È la luce che ci permette di vedere le cose. Quell’immagine, ottenuta con tecniche sofisticatissime, non mostra il buco nero stesso, ma il suo effetto.

Per intenderci, è come se prendessimo una foto di gruppo e ritagliassimo da essa una persona. Che all’interno dell’area rimossa ci sia qualcosa si capisce da quanto la circonda: mani su spalle che non esistono, ombre che nessuno proietta, la mancanza dello sfondo. Così è anche in questo caso: quello che scorgiamo è la materia che, come l’acqua nello scarico di un lavandino, si inabissa vorticando in quel foro nello spazio. In termini matematici, il buco nero è una singolarità: un luogo in cui le leggi che governano il mondo cessano di esistere perché i valori delle loro equazioni vanno ad infinito. Lo spazio è connesso con il tempo, indissolubilmente: quando la gravità del buco nero deforma il primo, anche il secondo si altera. Fino a smettere di esistere secondo i nostri criteri quotidiani.

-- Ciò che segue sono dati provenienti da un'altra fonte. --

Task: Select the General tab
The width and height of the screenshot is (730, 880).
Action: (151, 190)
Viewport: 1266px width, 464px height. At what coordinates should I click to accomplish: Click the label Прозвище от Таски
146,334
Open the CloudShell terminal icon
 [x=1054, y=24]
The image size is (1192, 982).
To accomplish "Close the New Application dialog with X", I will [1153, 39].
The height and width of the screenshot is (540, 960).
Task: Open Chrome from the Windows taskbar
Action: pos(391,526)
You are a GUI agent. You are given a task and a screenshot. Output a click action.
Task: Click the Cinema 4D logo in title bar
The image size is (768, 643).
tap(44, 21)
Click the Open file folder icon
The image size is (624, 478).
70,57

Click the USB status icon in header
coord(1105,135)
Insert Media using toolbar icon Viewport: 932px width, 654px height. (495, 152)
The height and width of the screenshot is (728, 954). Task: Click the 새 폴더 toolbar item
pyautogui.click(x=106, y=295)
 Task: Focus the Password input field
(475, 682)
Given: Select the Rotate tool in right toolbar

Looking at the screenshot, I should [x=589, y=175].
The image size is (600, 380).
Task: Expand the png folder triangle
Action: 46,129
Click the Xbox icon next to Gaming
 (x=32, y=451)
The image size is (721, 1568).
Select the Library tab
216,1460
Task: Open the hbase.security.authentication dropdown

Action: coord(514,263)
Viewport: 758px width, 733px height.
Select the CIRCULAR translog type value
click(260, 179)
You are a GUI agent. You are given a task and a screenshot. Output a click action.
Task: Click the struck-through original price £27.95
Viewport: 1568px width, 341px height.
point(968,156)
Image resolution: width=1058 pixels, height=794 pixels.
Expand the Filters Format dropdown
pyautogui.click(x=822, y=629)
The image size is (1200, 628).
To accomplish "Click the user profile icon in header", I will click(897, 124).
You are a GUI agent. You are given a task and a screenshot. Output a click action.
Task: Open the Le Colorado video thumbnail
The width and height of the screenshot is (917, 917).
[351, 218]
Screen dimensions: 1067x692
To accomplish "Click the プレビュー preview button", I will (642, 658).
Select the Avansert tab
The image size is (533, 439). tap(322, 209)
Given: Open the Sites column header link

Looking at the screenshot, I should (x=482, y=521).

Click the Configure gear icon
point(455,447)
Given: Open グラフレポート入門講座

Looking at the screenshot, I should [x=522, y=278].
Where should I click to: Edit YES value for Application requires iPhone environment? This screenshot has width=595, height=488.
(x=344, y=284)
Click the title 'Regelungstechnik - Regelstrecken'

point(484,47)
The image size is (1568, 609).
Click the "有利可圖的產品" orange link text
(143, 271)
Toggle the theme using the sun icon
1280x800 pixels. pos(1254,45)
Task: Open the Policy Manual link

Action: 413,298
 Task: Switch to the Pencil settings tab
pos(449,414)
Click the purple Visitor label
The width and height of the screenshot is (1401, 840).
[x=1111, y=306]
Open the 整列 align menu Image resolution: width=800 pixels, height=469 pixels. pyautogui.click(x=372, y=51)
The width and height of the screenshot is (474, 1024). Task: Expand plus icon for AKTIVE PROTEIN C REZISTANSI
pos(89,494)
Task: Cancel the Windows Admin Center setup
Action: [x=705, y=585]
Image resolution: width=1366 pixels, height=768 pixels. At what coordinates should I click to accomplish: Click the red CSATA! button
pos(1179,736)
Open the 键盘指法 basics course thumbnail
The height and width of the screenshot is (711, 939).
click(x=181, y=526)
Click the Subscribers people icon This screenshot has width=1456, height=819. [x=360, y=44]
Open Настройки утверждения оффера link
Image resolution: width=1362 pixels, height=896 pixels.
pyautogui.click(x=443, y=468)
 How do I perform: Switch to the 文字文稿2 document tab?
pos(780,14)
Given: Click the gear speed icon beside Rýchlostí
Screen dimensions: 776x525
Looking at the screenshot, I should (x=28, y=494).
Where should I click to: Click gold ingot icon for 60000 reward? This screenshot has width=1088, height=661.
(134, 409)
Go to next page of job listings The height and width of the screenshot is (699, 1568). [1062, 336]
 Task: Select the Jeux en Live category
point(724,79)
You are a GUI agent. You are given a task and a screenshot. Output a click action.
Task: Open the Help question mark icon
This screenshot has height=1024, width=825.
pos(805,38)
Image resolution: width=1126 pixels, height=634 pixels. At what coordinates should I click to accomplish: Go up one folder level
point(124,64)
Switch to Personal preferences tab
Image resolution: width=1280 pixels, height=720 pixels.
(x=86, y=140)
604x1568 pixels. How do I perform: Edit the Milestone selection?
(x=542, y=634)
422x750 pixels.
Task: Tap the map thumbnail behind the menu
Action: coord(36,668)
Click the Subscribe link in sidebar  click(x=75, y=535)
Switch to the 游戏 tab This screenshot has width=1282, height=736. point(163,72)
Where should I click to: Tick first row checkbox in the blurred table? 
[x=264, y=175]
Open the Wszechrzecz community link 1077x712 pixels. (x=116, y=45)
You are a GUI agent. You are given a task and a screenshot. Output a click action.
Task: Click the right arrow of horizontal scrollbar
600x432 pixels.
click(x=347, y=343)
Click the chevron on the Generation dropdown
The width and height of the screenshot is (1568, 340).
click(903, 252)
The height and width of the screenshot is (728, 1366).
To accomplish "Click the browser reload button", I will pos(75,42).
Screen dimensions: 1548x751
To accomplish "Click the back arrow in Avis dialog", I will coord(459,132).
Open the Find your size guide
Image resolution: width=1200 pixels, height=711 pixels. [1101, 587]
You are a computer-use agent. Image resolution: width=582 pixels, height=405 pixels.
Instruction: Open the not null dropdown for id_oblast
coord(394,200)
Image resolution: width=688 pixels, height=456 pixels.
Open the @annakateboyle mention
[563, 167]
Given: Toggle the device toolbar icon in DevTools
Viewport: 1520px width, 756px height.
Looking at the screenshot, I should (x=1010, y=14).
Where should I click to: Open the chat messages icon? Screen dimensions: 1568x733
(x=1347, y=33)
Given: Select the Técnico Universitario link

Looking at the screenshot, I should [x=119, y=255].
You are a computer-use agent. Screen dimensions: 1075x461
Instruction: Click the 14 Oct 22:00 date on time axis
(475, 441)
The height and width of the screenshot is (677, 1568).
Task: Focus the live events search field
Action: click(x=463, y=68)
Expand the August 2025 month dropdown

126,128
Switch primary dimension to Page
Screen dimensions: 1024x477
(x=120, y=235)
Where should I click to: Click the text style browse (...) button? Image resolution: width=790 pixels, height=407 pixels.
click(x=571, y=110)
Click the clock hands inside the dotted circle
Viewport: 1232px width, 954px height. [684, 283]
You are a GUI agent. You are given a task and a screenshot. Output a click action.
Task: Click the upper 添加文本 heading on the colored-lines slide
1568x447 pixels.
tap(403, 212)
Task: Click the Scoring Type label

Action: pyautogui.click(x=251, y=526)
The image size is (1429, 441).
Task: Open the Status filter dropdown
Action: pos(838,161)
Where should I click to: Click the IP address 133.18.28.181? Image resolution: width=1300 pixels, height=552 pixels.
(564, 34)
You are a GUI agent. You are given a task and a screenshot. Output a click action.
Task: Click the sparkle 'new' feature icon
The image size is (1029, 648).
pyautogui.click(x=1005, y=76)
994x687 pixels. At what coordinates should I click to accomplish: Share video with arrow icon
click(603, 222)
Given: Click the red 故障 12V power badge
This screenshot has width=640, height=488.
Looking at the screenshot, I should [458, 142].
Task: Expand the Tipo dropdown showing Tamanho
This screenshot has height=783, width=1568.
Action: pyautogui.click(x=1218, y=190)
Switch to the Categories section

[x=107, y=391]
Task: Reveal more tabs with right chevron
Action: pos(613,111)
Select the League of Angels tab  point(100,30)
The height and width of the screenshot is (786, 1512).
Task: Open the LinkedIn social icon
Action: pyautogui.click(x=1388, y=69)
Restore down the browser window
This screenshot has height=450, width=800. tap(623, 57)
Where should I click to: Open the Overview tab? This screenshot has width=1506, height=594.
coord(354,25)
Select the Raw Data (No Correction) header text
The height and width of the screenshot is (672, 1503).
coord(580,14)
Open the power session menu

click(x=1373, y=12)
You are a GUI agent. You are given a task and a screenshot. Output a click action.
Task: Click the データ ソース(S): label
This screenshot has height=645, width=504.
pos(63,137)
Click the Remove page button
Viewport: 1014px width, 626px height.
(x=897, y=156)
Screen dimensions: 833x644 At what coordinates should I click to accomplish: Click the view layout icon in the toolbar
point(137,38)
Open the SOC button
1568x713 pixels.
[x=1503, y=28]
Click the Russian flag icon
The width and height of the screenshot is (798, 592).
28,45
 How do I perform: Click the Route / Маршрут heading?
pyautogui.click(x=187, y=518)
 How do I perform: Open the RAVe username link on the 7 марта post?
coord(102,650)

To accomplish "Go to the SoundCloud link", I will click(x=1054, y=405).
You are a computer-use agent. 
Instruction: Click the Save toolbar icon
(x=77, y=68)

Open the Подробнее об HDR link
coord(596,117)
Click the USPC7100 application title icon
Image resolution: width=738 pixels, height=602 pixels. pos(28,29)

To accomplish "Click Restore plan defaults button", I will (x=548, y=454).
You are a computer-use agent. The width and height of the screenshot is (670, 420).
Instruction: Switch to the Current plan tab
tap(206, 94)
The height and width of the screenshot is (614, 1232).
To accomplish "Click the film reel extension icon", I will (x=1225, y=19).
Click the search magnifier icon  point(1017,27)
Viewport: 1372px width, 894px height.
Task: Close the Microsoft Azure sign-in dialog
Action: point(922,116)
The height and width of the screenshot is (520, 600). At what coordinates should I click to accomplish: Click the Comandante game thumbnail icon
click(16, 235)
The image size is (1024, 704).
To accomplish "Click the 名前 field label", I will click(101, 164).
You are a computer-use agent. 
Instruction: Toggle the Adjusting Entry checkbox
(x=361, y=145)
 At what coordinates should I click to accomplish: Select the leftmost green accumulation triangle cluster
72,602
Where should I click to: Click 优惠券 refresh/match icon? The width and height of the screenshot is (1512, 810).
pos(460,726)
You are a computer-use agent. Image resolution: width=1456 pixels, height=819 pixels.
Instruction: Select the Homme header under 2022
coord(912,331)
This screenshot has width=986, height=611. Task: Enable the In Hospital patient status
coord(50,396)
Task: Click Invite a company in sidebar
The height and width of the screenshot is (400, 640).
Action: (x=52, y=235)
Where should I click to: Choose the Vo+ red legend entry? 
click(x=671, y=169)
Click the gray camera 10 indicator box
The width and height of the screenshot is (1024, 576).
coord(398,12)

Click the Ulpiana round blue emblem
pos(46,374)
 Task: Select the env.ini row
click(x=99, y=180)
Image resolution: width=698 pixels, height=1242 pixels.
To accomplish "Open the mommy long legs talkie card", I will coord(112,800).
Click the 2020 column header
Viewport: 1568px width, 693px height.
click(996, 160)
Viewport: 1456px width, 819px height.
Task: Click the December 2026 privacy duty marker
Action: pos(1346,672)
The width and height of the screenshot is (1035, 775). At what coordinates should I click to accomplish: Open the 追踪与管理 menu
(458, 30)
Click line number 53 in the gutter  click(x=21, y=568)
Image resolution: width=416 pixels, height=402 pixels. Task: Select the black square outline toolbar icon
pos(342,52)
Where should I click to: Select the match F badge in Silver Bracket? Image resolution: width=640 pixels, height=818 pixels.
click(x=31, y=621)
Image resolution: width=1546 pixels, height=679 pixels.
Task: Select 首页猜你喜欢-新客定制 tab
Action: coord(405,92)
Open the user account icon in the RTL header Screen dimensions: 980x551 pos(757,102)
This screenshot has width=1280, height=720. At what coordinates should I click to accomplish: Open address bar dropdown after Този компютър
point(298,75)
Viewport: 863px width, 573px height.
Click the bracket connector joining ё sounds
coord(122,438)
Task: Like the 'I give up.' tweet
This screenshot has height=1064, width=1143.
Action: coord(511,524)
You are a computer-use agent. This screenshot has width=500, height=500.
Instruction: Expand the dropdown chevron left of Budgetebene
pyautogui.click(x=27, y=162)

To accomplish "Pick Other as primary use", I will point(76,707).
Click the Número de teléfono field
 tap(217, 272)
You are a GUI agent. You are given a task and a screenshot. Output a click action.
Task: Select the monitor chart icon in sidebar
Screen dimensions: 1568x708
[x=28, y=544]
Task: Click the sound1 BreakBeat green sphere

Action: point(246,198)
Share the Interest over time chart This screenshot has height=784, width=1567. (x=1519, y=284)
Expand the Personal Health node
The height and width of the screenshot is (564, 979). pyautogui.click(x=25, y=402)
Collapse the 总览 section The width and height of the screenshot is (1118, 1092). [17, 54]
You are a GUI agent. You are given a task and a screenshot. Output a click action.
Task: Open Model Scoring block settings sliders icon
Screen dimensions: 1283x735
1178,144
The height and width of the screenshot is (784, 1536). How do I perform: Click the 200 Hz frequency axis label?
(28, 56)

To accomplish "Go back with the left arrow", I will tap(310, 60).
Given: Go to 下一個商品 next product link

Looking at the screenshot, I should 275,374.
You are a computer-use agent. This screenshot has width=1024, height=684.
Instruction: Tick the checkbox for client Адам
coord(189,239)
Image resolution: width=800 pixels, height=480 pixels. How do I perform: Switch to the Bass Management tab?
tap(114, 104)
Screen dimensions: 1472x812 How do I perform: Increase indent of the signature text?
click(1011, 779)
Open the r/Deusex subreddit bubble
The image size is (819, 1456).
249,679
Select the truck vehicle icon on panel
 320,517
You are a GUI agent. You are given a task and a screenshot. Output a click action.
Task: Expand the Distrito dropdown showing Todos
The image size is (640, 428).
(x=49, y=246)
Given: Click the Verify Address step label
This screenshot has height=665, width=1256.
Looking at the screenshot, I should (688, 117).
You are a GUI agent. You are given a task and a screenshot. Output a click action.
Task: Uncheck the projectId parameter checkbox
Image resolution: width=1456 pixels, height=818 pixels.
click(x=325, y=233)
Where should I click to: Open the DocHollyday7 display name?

Recentemente leggevo di come Sant’Agostino, milleseicento anni fa, asserisse che senza creazione, senza la materia, neanche il tempo esiste. Sono sobbalzato: questo è esattamente il concetto espresso dalla teoria della relatività. Questa condizione si realizza ancora all’interno del buco nero, dove la realtà si allontana vertiginosamente da ciò che possiamo comprendere in termini umani. Singolarità.

Se vogliamo, quella è anche la definizione di Dio. Dio è ciò che si ha quando ciò che è bello, giusto, vero, raggiunge un valore incommensurabile, irraggiungibile nel nostro spaziotempo ordinario. Dio, come il buco nero, trascende l’universo, è al di fuori di esso, pur essendo in qualche maniera al suo interno. È fuori dal tempo, pur agendo nel tempo. Dio non lo possiamo vedere direttamente, ma ne rileviamo gli effetti: in sua prossimità, quello che siamo abituati a considerare normalità cessa di essere tale.

I buchi neri hanno plasmato il nostro cosmo: sappiamo che ce n’è almeno uno al centro di ogni galassia, e le galassie sono numerose come granelli di sabbia. Il nostro sole gira attorno a quello nascosto tra le nubi di gas e polveri laggiù, nel Sagittario, a decine di migliaia di anni luce da noi. Ma ve ne sono tanti altri tra le stelle. Presenze invisibili che influenzano la nostra vita in modi di cui neppure ci rendiamo conto. Sono la prova pratica che l’infinito può essere tangibile. Che ciò che non si può vedere è al centro del nostro esistere, e neanche ce ne rendiamo conto.